1. A retention arrangement for a characterized disc for a diverter port in a valve body, wherein the characterized disc for the diverter port has a first surface and a second surface, comprising:a retainer ring wherein the retainer ring has a first retainer ring side and a second retainer ring side, wherein the retainer ring is adjacent to the characterized disc for the diverter port.

2. The retention arrangement of claim 1, wherein the first surface of the characterized disc for the diverter port is positioned against a shoulder defined in the diverter port of the valve body and the second surface of the characterized disc for the diverter port is positioned facing a valve opening.

3. The retention arrangement of claim 2, wherein the retainer ring is inserted into a groove defined in the diverter port of the valve body, and wherein the retainer ring is adjacent to the second surface of the characterized disc for the diverter port.

4. The retention arrangement of claim 3, further comprising a diverter seat having a first end, an exterior surface and an interior surface, wherein the characterized disc for the diverter port is inserted into the diverter seat and in contact with the interior surface, and wherein the first end of the diverter seat is in sealable contact with a ball of the valve.

5. The retention arrangement of claim 4, wherein the characterized disc for the diverter port is configured to be removable and replaceable from the diverter seat without affecting a seating integrity of the diverter seat.

6. The retention arrangement of claim 5, further comprising a second end of the diverter seat, wherein the second end of the diverter seat is opposite the first end of the diverter seat, and where in the second end of the diverter seat is adjacent to the shoulder.

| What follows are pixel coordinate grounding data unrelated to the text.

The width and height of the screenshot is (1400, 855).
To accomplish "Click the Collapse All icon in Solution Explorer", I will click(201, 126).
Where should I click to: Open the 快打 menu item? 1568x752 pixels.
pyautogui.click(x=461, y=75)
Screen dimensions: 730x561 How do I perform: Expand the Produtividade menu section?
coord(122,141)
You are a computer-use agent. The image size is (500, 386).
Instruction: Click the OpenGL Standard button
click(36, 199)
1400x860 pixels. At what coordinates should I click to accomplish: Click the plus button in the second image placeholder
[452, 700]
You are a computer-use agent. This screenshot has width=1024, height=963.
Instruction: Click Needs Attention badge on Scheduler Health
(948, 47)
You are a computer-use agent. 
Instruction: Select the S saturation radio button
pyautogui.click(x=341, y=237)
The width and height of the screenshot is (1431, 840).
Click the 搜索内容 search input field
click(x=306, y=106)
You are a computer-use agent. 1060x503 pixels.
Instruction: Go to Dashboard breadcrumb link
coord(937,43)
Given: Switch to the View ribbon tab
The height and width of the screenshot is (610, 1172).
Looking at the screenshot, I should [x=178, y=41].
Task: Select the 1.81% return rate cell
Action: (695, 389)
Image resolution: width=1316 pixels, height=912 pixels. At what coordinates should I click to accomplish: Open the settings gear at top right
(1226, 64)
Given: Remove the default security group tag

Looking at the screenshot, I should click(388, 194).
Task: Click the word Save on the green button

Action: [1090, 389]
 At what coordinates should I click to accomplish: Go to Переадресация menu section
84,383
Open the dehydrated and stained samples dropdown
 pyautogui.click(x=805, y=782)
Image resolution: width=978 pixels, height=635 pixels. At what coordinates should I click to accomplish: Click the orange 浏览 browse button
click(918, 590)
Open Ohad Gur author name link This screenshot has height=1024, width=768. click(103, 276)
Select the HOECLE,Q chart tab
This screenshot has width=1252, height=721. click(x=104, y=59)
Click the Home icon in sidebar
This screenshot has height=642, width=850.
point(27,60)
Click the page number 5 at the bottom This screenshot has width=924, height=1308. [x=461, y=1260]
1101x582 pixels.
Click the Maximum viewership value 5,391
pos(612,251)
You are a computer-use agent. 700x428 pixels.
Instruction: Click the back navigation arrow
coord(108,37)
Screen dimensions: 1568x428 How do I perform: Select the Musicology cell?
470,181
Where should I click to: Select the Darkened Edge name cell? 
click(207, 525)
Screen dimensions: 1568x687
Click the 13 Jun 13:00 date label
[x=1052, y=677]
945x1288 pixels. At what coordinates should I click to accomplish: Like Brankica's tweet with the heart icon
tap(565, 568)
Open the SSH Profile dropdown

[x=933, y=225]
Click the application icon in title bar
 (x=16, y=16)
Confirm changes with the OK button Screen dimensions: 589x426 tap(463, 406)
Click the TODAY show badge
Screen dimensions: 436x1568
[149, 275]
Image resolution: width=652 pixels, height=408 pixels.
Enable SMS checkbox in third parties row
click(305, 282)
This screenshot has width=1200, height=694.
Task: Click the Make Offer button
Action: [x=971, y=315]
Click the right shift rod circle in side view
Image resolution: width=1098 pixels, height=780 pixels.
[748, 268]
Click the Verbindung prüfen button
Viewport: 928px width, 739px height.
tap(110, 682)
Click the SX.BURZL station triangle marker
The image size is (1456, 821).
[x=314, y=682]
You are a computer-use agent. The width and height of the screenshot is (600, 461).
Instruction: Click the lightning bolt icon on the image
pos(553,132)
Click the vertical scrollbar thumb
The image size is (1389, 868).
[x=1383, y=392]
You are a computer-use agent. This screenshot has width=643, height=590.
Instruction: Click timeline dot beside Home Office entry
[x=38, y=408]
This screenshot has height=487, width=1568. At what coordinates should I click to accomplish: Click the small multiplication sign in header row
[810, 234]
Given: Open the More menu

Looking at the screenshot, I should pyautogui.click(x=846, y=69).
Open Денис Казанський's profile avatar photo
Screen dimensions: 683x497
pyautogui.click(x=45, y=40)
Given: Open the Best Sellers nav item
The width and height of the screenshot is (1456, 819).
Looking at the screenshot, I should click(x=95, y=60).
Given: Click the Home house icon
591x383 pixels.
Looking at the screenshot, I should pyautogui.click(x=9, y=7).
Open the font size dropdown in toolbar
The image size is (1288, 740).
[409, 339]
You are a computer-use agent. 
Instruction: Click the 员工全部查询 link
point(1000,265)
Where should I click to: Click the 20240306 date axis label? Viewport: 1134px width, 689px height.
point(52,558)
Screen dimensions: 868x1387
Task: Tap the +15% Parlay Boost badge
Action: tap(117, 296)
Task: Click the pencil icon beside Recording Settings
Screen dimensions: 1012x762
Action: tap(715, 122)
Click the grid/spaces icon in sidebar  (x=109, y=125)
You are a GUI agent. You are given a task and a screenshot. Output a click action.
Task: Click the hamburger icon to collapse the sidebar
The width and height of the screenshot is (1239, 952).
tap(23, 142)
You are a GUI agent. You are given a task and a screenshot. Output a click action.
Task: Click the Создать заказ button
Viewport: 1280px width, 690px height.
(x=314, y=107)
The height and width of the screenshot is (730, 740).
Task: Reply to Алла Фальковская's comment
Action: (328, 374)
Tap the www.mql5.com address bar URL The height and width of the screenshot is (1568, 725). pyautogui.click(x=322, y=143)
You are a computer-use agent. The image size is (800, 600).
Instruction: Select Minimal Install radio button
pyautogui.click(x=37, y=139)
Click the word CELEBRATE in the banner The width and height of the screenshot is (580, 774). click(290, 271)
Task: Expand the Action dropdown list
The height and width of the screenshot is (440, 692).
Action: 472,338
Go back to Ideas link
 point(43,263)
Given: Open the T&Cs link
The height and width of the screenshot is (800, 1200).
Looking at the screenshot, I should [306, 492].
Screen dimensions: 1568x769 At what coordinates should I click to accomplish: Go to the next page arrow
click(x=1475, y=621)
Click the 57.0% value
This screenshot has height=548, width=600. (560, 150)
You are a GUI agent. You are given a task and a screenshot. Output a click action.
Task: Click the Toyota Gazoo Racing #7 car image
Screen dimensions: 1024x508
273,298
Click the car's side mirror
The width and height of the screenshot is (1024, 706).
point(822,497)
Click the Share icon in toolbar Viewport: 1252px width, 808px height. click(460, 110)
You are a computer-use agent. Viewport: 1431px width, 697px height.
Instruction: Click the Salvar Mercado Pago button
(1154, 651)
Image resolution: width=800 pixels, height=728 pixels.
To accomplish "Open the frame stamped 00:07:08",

7. The retention arrangement of claim 6, wherein the valve body further comprises a straight port and a straight port seat inserted into the straight port, and wherein the diverter seat does not contact the straight port seat when installed in valve body.

8. A valve having a straight port and a diverter port defined in a valve body, and a ball rotatable within the valve body between an open position and a closed position of the diverter port, comprising:a characterized disc in the diverter port, wherein the characterized disc has a first end and a second end;a retaining ring installed into a groove defined in the valve body and wherein the retaining ring is adjacent to the first end of the characterized disc in the diverter port; anda diverter seat installed into the valve body and in the diverter port, wherein the diverter seat is located towards the second end of the characterized disc and the diverter seat is configured to seal against the ball.

9. The valve of claim 8, wherein the characterized disc in the diverter port is removable and replaceable from the diverter seat.

10. The valve of claim 9, further comprising a shoulder defined in the diverter port of the valve body, wherein the shoulder comprises a first side surface, a second side surface, and a raised top surface connecting the first side surface and the second side surface.

11. The valve of claim 10, further comprising a flange of the characterized disc in the diverter port, wherein the flange is located at the first end of the characterized disc, and wherein an underside of the flange is adjacent the first side surface of the shoulder.

12. The valve of claim 11, wherein a first end of the diverter seat is adjacent to the second side surface of the shoulder.

13. The valve of claim 12, further comprising a seat in the straight port and wherein the diverter seat does not contact the seat in the straight port when the valve is assembled.

14. The valve of claim 13, wherein the diverter seat defines a first area configured to seal against the ball, and the seat in the straight port comprises a second area configured to seal against the ball, and wherein the first area is less than the second area.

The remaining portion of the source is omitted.